Functional Requirements:

Create a short URL for a given long URL.
Return the long URL associated with a given short URL.

Non-Functional Requirements:

High Availability: The system must be available 24/7 (e.g., 99.99%).

Low Latency: Redirects must occur in less than 100 ms.

Read-Heavy: The read-to-write ratio is approximately 100:1.
Horizontal Scalability: The system must support horizontal scaling to handle growing data volumes (billions of records) and traffic without compromising performance.

API Design

POST /api/v1/shorten — Create a link. Accepts long_url, returns short_url.

GET /{short_url_id} — Redirect. Returns a 302 Found status and a Location header.

High-Level Design

Entry Layer: We use an API Gateway and a Load Balancer to accept requests from clients, handle SSL certificates, and distribute traffic to the application servers.

Application Services:

Write Service: Creates short links, interacts with the ID Generator, and stores data in the database.

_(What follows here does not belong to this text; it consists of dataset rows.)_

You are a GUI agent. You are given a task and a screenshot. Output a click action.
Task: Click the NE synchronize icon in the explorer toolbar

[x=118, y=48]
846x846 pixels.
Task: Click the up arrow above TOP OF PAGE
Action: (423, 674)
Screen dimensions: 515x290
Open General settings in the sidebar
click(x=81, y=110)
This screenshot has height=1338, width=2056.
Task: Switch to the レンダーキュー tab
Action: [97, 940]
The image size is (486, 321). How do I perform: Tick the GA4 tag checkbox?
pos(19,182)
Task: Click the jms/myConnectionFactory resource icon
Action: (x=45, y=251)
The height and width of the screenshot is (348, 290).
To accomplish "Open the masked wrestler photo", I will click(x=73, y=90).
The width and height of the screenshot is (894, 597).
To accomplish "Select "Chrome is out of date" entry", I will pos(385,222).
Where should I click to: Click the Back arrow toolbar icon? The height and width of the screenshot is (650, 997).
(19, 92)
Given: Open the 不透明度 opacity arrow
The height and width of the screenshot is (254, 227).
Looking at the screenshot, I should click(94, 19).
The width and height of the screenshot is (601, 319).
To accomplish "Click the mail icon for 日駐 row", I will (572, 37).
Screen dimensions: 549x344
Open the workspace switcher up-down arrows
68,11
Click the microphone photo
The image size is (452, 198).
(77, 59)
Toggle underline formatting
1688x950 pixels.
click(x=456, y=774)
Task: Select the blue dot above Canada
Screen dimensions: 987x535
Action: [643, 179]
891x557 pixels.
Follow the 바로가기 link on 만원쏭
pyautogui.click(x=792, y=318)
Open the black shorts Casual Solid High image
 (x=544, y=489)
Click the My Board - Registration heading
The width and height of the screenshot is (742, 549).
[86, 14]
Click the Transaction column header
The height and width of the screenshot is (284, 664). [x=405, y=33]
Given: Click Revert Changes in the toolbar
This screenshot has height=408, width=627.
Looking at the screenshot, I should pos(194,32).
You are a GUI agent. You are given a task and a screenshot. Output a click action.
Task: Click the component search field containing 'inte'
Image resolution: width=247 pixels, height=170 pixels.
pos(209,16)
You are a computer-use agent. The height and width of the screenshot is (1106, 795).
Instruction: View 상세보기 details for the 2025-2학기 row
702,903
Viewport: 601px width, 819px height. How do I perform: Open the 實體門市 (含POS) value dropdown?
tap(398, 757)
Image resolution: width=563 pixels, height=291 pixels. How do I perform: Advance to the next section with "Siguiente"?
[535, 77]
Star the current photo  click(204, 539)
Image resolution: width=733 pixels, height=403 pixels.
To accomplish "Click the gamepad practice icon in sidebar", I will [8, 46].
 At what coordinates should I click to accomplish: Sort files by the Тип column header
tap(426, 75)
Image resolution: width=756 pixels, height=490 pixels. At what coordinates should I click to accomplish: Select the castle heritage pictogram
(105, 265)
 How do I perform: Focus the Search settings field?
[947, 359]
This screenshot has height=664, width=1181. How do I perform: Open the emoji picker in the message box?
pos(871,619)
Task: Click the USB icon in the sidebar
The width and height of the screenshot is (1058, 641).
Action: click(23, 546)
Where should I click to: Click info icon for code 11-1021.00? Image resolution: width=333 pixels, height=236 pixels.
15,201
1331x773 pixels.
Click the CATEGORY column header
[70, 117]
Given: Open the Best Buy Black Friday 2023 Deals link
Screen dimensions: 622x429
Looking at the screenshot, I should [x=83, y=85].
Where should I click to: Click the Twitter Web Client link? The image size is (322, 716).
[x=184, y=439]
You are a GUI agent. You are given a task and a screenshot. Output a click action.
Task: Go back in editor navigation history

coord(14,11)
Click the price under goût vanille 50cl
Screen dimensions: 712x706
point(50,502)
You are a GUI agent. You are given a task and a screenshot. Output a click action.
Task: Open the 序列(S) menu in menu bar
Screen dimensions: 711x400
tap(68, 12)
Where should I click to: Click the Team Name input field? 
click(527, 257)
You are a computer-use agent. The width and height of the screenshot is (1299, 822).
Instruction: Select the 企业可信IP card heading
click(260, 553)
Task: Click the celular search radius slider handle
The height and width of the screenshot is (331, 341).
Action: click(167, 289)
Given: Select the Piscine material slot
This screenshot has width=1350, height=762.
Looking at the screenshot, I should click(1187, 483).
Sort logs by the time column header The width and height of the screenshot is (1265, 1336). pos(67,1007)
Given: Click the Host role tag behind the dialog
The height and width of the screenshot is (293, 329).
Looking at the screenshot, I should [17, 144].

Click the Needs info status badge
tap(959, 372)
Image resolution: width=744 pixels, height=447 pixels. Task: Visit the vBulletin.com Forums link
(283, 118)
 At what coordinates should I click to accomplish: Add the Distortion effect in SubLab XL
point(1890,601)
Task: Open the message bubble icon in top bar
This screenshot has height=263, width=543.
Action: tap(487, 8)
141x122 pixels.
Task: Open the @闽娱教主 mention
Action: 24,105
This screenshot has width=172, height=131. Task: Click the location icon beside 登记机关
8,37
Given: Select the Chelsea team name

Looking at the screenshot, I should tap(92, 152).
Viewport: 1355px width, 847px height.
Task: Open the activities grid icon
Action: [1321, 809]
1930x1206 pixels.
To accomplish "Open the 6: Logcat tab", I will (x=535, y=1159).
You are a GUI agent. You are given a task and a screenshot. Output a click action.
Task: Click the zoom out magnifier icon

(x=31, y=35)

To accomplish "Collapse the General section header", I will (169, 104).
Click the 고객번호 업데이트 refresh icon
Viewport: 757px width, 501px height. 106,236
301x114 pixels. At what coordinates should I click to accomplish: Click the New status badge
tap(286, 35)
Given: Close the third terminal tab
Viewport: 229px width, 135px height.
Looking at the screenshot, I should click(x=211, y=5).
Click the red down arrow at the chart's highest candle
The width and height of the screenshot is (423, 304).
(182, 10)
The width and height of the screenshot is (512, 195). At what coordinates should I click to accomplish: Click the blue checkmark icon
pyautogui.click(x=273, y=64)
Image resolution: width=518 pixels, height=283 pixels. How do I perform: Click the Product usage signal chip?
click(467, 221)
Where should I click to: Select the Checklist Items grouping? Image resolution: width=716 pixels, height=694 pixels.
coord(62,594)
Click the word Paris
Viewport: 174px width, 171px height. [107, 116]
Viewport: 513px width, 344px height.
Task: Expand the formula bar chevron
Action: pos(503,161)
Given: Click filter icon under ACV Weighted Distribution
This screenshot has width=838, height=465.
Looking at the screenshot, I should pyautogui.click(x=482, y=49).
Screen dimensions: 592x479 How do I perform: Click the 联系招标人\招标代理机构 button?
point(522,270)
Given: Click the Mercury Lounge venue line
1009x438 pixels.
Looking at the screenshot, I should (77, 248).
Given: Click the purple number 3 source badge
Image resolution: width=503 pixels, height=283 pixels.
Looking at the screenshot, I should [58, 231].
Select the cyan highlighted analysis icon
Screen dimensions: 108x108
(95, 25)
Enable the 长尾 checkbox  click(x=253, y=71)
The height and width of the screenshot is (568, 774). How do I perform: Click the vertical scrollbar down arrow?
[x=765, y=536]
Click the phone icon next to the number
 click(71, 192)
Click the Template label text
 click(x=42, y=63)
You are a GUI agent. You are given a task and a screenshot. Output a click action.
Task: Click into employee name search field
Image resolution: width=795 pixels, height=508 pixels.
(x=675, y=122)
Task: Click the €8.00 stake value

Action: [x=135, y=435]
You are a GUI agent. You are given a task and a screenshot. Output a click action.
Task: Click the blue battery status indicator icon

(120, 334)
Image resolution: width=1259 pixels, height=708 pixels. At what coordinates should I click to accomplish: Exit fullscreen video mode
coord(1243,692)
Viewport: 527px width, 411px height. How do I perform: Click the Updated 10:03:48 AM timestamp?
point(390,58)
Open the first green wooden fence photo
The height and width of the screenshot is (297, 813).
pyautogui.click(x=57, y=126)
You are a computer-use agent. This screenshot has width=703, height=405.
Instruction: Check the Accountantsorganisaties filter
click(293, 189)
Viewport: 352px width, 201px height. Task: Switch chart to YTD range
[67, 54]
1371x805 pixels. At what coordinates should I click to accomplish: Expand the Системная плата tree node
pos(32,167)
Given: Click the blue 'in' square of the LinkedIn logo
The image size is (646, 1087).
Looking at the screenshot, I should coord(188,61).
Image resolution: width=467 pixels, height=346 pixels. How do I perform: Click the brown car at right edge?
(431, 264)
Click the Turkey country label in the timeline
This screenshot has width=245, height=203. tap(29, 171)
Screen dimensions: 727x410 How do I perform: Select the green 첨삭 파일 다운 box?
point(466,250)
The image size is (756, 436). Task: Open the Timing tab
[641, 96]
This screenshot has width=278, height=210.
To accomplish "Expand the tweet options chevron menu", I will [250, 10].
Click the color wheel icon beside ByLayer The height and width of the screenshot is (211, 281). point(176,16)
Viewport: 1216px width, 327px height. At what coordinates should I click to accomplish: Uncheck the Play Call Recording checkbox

Read Service: Processes redirects, first checking Redis and then the DB.

Storage Layer: We use NoSQL (Cassandra/DynamoDB) for horizontal scaling and high-speed storage of billions of links.

Detailed Component Design

Key Generation: We use Base62 encoding. For a 7-character ID, we get 62^7 (about 3.5 trillion) unique combinations. Caching: Using Redis to cache “hot” links. Since 20% of links typically generate 80% of traffic, the cache will significantly reduce the load on the database.

ID Collision & Concurrency: To avoid collisions under high load, we use a Distributed ID Generator (such as Snowflake ID or the KGS—Key Generation Service), which reserves key ranges in server memory.

Fault Tolerance: If one key generator fails, the servers use pre-reserved ID blocks from memory, allowing the system to operate autonomously.

Cache Strategy: We use the LRU (Least Recently Used) policy to remove old keys. To protect against “Cache Stampede,” we set a random TTL (Time-to-Live) for each entry.

Rate Limiting: We implement the Token Bucket algorithm at the API Gateway level to limit the number of requests from a single IP address and protect the system from abuse.